[Recorded data]

/---

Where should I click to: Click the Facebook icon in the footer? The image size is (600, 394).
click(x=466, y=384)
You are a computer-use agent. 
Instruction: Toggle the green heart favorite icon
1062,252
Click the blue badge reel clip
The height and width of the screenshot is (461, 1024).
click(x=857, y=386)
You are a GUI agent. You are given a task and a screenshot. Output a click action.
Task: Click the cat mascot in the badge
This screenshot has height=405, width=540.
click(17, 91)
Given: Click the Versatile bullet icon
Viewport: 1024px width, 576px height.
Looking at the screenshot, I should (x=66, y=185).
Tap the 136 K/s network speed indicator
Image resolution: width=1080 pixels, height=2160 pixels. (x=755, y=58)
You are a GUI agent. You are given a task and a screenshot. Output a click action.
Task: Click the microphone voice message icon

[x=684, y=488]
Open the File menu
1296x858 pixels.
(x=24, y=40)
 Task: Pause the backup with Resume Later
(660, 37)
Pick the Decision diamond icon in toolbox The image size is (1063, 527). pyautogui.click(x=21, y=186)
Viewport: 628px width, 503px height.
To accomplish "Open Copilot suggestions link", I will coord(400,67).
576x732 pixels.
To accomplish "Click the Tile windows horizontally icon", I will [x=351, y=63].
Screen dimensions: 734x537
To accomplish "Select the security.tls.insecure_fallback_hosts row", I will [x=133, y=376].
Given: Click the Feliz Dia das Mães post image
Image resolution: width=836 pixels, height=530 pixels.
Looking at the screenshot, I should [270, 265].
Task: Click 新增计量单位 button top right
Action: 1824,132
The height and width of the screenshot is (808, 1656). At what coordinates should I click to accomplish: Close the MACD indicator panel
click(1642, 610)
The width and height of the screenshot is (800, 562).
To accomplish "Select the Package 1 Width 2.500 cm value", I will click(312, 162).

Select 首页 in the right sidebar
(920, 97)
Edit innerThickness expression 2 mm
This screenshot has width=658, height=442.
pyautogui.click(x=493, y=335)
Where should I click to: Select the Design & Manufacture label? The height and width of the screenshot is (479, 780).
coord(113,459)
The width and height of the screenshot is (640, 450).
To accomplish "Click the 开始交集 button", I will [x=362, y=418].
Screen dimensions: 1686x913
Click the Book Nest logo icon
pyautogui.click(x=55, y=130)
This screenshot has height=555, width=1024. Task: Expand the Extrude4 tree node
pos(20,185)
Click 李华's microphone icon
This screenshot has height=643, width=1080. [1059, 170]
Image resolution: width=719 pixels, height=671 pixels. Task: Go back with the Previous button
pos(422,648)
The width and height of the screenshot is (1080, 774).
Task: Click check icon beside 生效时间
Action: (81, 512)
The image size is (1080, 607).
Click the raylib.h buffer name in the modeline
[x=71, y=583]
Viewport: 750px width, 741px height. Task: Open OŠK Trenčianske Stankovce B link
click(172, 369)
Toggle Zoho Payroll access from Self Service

\---

What is the count of lines in the data above containing the string "dimensions"? Write the number and nothing else.

2